━━━ DATASET CONTENT

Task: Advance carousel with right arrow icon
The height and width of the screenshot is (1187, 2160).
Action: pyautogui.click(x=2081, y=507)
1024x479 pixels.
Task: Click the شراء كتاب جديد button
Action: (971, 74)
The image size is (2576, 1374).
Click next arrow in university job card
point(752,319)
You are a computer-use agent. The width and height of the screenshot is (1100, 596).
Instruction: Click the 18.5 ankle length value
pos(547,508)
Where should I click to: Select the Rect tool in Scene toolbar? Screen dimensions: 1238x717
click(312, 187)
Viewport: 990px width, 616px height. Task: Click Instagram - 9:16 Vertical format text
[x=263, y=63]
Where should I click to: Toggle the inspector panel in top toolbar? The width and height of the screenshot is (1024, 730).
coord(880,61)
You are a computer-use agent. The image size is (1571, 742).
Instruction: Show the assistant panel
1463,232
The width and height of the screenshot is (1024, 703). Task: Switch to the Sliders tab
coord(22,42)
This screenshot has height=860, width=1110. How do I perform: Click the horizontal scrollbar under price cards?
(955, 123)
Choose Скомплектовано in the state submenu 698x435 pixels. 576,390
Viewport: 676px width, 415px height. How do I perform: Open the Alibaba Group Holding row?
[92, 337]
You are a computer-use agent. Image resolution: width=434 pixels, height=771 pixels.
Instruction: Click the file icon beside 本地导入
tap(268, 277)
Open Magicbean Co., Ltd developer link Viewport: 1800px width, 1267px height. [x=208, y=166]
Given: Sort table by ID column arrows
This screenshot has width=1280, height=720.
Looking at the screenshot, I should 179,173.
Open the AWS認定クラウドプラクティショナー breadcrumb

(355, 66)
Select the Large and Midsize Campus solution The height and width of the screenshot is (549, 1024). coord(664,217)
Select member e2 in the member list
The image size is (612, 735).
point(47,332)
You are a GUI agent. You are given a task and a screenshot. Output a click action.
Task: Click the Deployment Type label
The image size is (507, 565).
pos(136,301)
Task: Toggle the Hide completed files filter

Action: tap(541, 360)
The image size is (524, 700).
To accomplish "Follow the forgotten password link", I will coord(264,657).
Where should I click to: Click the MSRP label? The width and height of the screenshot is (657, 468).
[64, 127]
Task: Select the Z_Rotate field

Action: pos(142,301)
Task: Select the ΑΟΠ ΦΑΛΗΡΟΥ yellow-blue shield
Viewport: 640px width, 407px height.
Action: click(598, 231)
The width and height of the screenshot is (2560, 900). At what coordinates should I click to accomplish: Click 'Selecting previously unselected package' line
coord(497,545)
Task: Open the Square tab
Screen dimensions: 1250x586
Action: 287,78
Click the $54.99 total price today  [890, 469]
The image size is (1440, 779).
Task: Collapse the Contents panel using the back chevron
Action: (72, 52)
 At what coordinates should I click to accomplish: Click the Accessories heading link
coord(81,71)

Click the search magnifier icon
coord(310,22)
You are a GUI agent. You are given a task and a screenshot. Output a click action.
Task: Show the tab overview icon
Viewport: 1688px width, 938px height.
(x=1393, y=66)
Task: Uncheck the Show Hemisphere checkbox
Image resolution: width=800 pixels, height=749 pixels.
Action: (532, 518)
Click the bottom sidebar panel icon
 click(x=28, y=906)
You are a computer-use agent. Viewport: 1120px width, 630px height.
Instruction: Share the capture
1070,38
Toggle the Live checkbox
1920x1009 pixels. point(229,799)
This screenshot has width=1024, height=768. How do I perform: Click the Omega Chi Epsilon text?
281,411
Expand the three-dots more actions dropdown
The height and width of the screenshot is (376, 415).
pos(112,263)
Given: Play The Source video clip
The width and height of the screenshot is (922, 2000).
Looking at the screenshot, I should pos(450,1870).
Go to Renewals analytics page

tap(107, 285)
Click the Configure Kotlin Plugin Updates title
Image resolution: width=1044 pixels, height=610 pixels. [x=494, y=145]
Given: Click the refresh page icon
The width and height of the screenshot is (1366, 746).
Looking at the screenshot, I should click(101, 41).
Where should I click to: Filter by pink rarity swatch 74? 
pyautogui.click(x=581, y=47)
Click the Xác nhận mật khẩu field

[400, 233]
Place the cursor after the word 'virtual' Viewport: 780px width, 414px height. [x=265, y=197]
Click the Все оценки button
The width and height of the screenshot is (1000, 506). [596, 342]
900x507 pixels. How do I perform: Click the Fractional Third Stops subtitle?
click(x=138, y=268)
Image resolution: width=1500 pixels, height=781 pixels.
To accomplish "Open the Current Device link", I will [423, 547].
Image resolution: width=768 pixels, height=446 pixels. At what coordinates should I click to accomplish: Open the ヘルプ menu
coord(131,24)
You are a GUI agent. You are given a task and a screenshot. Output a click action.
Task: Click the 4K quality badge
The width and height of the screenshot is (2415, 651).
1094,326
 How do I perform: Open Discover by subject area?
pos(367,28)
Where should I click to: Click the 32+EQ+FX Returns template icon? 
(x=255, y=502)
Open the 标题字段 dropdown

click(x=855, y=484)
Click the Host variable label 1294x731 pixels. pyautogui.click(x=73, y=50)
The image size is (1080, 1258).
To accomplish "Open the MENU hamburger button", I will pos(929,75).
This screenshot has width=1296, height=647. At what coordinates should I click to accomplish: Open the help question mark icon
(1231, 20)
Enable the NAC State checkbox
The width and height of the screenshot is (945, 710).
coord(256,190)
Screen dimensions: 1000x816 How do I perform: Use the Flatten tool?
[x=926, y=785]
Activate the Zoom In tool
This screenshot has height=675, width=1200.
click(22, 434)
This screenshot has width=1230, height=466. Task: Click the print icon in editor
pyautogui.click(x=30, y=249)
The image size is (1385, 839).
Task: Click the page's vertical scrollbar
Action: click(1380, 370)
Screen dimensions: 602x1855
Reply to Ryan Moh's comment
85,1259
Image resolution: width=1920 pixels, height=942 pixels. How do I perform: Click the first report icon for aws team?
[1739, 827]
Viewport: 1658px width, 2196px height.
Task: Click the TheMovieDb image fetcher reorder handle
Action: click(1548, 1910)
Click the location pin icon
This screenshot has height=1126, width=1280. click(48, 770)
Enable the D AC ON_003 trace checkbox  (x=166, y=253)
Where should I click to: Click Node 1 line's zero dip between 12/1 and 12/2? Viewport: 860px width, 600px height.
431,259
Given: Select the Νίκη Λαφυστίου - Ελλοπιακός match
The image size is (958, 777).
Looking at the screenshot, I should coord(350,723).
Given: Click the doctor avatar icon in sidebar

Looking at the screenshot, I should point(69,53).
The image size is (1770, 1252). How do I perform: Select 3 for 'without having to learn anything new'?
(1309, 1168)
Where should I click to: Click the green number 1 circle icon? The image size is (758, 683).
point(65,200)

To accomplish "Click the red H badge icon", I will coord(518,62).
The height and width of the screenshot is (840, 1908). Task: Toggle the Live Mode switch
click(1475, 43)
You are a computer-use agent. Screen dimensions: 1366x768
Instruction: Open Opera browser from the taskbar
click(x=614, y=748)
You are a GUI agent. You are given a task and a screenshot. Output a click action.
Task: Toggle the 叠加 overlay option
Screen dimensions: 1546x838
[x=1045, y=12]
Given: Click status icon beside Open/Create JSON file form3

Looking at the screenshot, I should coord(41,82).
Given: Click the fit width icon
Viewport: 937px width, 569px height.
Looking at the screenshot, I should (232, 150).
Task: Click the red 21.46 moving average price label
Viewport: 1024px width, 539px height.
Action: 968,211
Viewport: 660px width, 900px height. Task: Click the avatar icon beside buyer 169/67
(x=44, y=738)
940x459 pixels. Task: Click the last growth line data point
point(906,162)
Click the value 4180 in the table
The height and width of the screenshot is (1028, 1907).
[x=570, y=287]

━━━━━━

TASK DIRECTIONS:
Nothing but the line with "Click the location pin icon" and the lines after it, through the end of the material, should appear in the output, word for word.

RESPONSE AREA:
Click the location pin icon
This screenshot has height=1126, width=1280. click(48, 770)
Enable the D AC ON_003 trace checkbox  (x=166, y=253)
Where should I click to: Click Node 1 line's zero dip between 12/1 and 12/2? Viewport: 860px width, 600px height.
431,259
Given: Select the Νίκη Λαφυστίου - Ελλοπιακός match
The image size is (958, 777).
Looking at the screenshot, I should coord(350,723).
Given: Click the doctor avatar icon in sidebar

Looking at the screenshot, I should point(69,53).
The image size is (1770, 1252). How do I perform: Select 3 for 'without having to learn anything new'?
(1309, 1168)
Where should I click to: Click the green number 1 circle icon? The image size is (758, 683).
point(65,200)

To accomplish "Click the red H badge icon", I will coord(518,62).
The height and width of the screenshot is (840, 1908). Task: Toggle the Live Mode switch
click(1475, 43)
You are a computer-use agent. Screen dimensions: 1366x768
Instruction: Open Opera browser from the taskbar
click(x=614, y=748)
You are a GUI agent. You are given a task and a screenshot. Output a click action.
Task: Toggle the 叠加 overlay option
Screen dimensions: 1546x838
[x=1045, y=12]
Given: Click status icon beside Open/Create JSON file form3

Looking at the screenshot, I should coord(41,82).
Given: Click the fit width icon
Viewport: 937px width, 569px height.
Looking at the screenshot, I should (232, 150).
Task: Click the red 21.46 moving average price label
Viewport: 1024px width, 539px height.
Action: 968,211
Viewport: 660px width, 900px height. Task: Click the avatar icon beside buyer 169/67
(x=44, y=738)
940x459 pixels. Task: Click the last growth line data point
point(906,162)
Click the value 4180 in the table
The height and width of the screenshot is (1028, 1907).
[x=570, y=287]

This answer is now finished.